Getting the score system to work, and maybe making enough happen on the game board to see to it that the players always have something to do.
The score for each nation was tracked using one single token at first, which in reality meant a game could keep on going forever if the score kept on going up and down and up and down … It wasn’t until about 15 months ago that we tried the current model with two score tokens, one negative and one positive. And that worked much better. As an added bonus it also meant we suddenly got a hidden timer in the game, forcing the players to actually act.
The design and layout of the components have also been a bit of a challenge. They have constantly evolved as we playtested the game and we have tried a countless number of looks and designs for different things over the years. If someone suggests a layout change, chances are very high we have already tried it. The good part is that we’re now at a point where I’m very happy with it, and everything is as functional as it should be.
Where do you see yourself (Myling Games) after this Kickstarter funds? How much of your time will be spent on new projects versus the continuing support of Privateers!?

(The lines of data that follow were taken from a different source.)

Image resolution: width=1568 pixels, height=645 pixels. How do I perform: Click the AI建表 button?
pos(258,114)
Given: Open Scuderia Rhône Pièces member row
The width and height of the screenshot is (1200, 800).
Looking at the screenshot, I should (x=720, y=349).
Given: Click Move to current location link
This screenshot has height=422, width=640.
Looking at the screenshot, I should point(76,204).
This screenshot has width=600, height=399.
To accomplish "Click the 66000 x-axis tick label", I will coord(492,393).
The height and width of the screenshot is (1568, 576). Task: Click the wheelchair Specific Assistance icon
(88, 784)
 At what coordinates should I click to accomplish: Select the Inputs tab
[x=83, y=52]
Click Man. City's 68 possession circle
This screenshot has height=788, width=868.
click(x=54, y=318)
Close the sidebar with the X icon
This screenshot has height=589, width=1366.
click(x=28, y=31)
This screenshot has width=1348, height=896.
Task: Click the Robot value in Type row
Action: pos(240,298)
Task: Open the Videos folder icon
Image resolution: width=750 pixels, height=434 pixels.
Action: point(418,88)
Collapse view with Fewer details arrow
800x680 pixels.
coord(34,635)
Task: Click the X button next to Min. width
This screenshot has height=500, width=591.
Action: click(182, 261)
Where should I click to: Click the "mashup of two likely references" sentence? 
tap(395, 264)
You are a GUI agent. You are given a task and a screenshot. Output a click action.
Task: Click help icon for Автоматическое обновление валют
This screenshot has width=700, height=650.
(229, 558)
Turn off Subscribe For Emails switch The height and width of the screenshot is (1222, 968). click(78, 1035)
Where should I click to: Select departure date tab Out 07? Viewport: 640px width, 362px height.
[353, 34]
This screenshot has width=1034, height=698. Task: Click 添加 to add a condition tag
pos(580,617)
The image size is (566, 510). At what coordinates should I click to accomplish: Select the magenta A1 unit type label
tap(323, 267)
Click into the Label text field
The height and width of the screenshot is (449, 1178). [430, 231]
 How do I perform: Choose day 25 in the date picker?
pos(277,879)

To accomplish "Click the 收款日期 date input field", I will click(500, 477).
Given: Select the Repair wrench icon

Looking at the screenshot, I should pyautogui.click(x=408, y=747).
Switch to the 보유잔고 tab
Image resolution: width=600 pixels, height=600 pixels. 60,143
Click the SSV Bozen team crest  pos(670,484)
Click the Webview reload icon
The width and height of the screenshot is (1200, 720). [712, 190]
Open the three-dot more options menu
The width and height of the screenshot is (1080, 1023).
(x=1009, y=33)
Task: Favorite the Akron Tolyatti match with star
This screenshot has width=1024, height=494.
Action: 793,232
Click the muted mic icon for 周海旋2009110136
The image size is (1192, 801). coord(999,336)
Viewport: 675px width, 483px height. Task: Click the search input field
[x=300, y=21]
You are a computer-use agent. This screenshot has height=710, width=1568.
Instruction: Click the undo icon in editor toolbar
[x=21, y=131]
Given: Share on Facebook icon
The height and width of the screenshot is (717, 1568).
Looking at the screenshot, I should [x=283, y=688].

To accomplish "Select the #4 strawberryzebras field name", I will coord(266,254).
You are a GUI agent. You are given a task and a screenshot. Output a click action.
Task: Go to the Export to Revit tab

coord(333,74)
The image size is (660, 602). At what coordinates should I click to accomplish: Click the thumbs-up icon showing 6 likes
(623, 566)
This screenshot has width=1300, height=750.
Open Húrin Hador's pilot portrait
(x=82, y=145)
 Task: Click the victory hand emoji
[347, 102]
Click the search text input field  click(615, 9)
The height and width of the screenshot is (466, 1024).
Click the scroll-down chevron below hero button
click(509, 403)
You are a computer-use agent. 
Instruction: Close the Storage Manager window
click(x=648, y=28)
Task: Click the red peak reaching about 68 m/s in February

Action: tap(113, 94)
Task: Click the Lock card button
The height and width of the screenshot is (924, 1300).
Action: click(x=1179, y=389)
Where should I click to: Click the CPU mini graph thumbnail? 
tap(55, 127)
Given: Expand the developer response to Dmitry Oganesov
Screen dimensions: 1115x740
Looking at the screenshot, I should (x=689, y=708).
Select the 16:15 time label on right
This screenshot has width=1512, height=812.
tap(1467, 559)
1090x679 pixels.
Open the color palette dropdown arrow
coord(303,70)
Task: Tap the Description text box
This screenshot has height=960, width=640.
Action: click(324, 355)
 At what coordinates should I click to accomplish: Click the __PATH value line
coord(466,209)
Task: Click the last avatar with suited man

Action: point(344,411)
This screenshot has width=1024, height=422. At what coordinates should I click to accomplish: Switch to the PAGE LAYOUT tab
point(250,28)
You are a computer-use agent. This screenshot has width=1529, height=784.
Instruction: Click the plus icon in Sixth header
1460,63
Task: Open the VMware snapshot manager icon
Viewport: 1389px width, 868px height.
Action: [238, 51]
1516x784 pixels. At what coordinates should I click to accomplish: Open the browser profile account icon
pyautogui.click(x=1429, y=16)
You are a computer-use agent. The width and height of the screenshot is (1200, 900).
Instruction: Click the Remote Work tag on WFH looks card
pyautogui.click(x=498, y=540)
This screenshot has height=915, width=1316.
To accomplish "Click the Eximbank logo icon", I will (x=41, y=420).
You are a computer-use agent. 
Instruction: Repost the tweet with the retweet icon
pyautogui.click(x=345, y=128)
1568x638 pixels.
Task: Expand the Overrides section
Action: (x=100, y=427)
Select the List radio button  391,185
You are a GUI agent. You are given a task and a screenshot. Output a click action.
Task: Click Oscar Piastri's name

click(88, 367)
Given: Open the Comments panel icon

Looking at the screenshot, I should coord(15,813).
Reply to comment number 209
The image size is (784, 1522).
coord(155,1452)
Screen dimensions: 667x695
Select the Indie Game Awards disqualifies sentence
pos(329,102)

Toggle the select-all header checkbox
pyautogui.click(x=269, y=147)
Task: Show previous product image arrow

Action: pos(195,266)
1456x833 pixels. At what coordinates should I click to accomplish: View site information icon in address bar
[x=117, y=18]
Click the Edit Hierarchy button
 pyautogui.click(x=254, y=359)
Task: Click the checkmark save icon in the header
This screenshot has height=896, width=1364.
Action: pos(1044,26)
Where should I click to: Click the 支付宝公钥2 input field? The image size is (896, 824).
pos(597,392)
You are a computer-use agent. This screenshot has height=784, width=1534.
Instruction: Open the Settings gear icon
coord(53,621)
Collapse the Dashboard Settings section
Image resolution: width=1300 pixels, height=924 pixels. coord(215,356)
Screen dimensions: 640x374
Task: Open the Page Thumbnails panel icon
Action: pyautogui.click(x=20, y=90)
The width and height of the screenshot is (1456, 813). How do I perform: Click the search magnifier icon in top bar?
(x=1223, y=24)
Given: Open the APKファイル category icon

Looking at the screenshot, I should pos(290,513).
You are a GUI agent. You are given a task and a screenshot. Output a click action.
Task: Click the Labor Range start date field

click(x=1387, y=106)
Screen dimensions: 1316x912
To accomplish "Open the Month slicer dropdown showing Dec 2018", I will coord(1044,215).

Myling Games as a company has a few different development teams working on different things, and that will continue. Plus, we have a few crowdfunding projects that still need to be finished. So, first of all, we’ll make sure everything to those projects and Privateers! are released. We also have an almost finished edition two of Pirater! just waiting for a few pictures. After all this we can start thinking on new projects. From my side that will most likely be supplements for the new Pirater!, and maybe a translation of the game. We also have two board games we can try to get made, one simple puzzle game and a more complex miniature heavy zombie game where the players play the zombies.
Of course, we will also support Privateers! as long as possible. We actually love this game, and it is still a lot of fun even though we have played more than a 100 games. Not many games survive that long.